#### Your objective:
Pictures stay out of the copy. Transcribe exactly, and only, the line with "Where should I" through the last line of the entries below.

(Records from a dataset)
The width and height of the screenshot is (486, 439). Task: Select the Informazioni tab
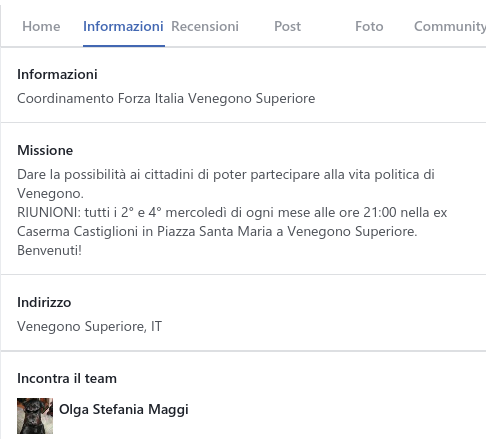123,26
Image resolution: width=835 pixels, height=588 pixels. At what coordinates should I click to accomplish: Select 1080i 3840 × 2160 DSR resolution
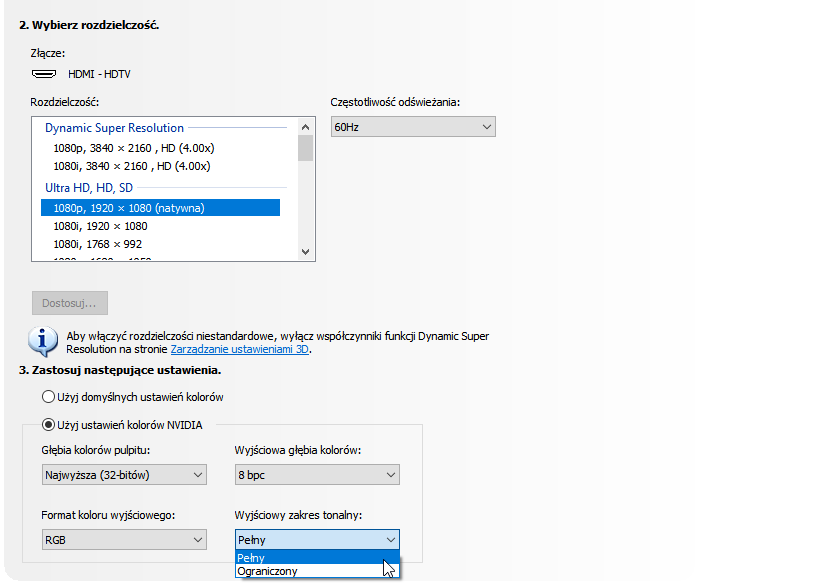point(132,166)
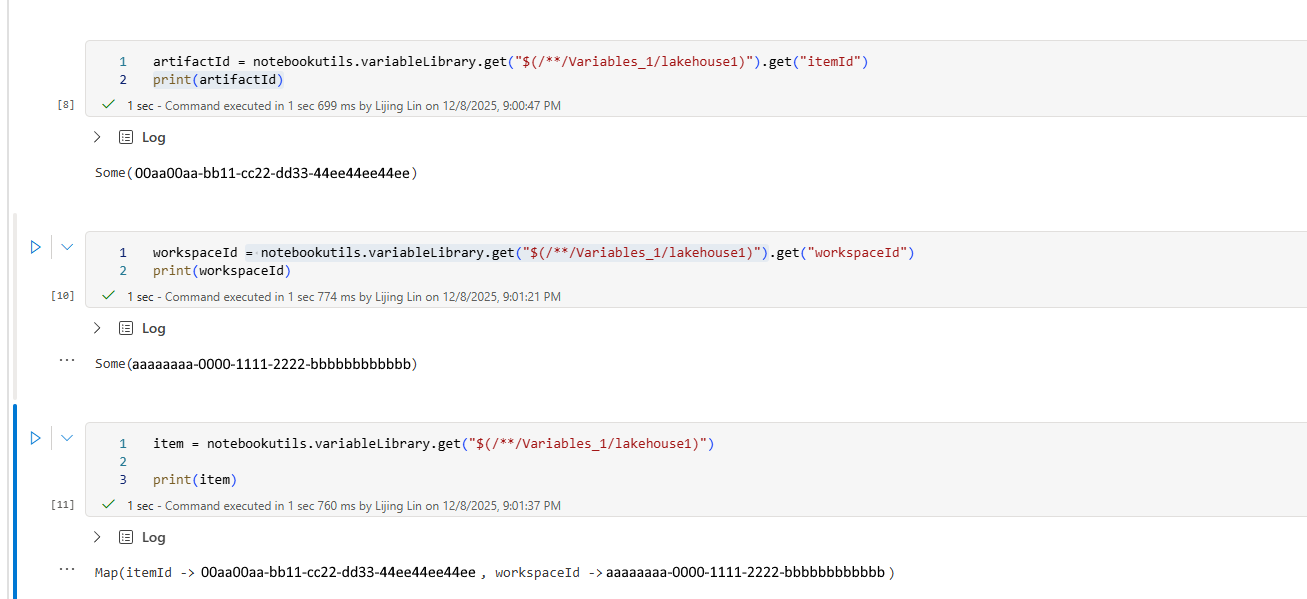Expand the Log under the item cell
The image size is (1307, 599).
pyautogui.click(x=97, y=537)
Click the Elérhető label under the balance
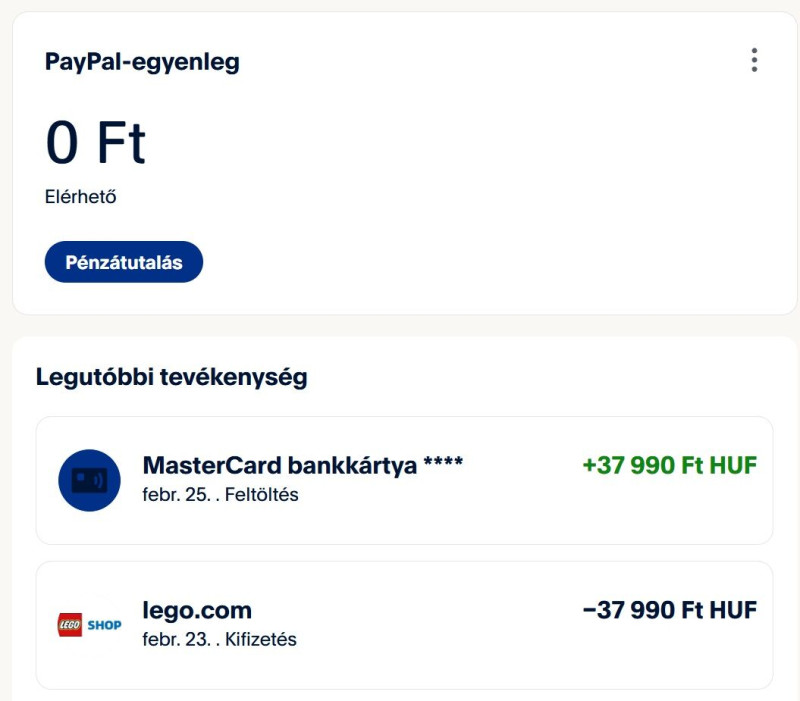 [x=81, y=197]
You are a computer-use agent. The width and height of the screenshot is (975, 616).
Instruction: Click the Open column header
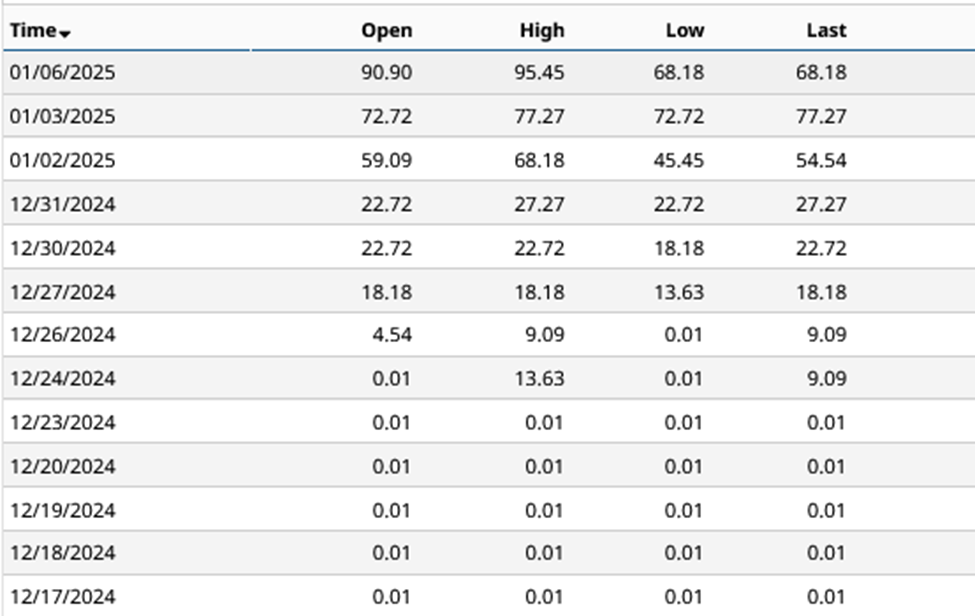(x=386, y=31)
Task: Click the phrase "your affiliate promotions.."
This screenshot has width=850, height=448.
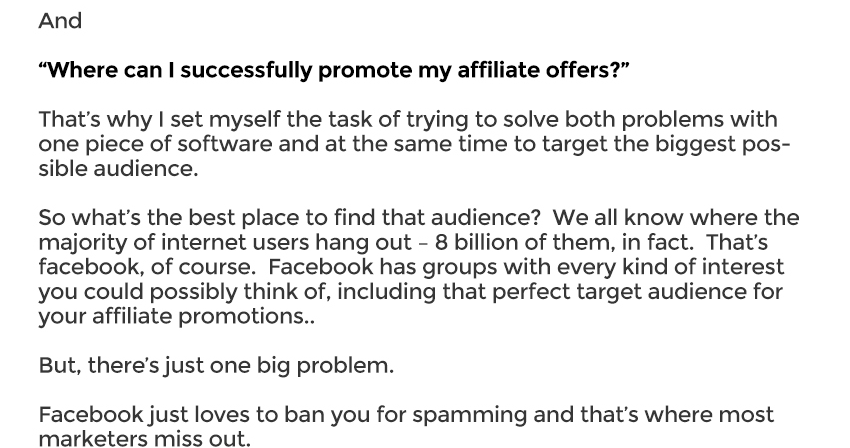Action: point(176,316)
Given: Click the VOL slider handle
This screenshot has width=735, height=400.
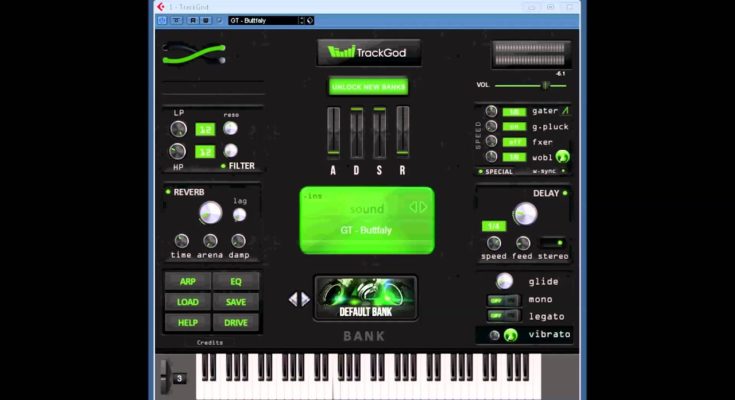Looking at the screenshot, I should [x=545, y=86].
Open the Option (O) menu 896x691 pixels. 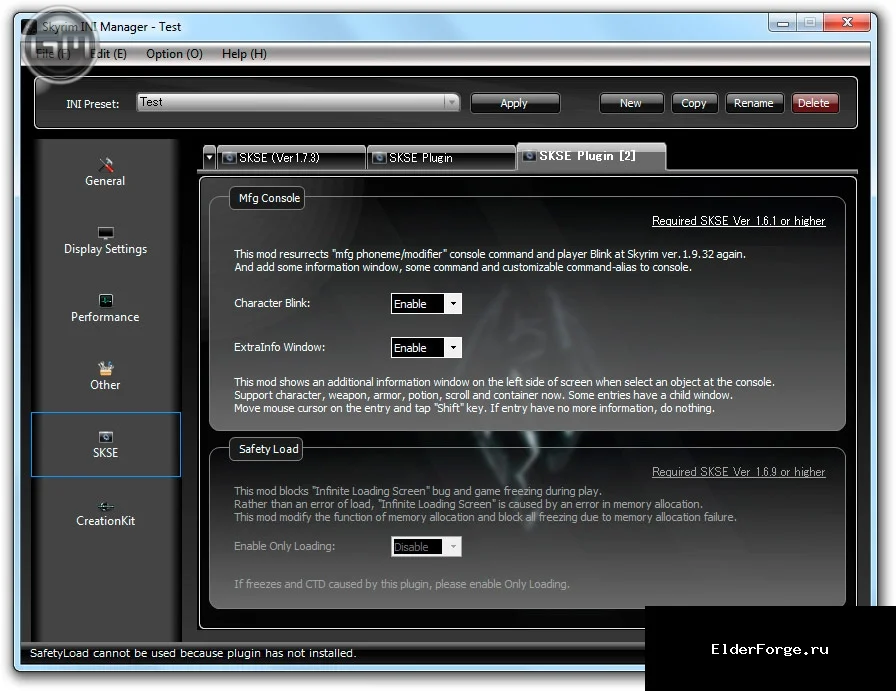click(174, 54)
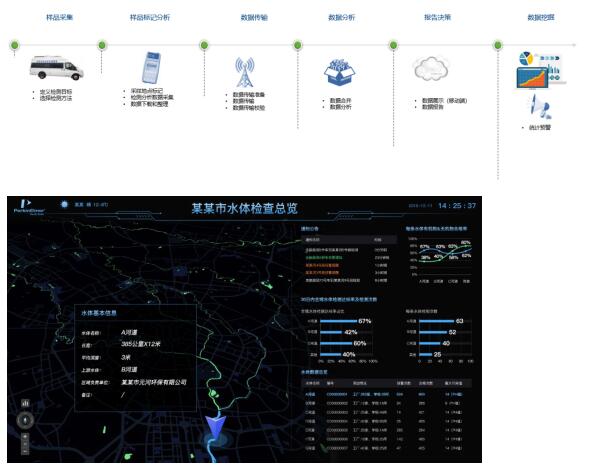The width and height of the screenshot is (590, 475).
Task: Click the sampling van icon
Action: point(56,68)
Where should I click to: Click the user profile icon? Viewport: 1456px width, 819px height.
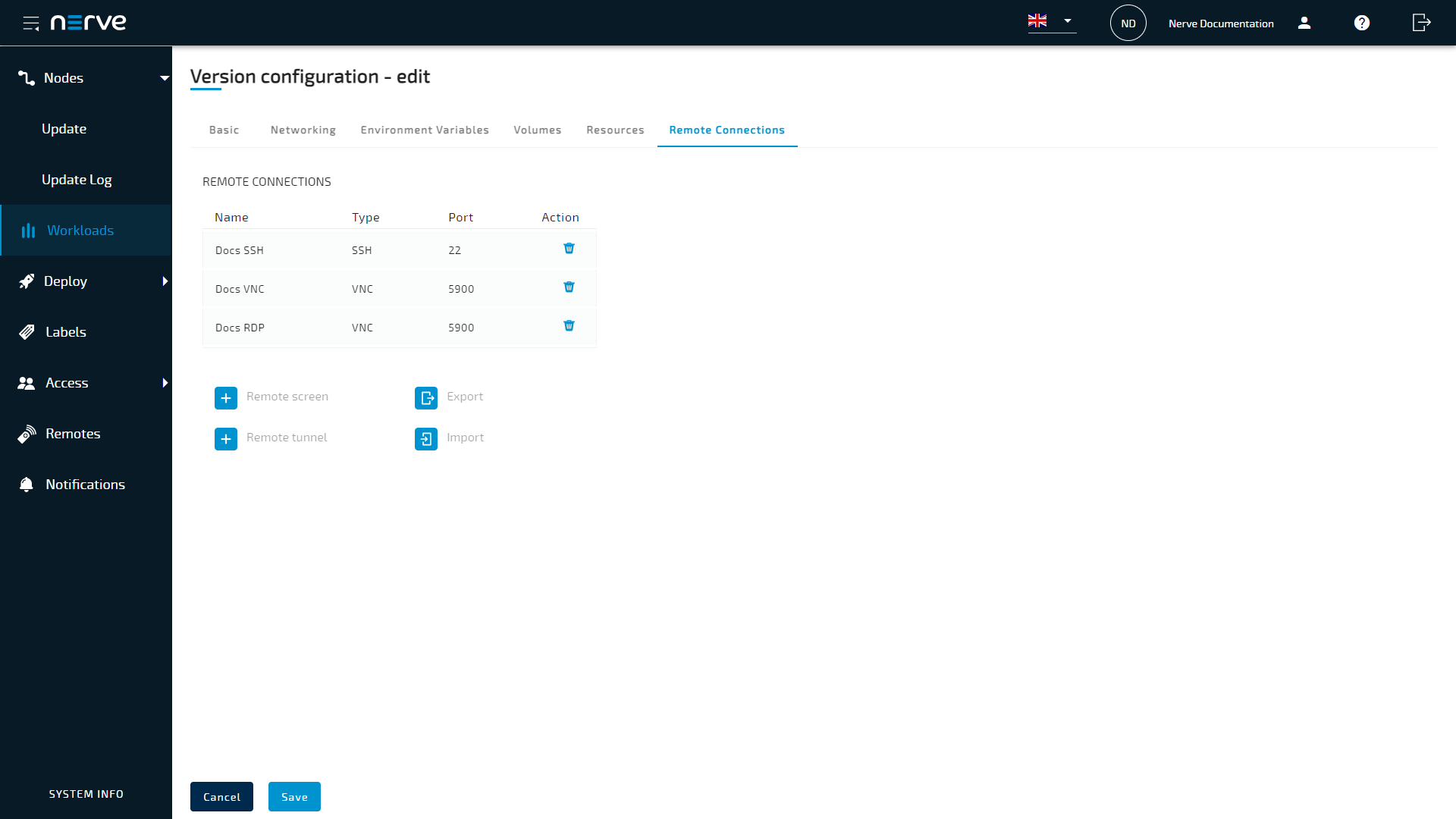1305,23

#### Exercise result:
Where should I click to: Click the user profile icon? Viewport: 1456px width, 819px height.
1305,23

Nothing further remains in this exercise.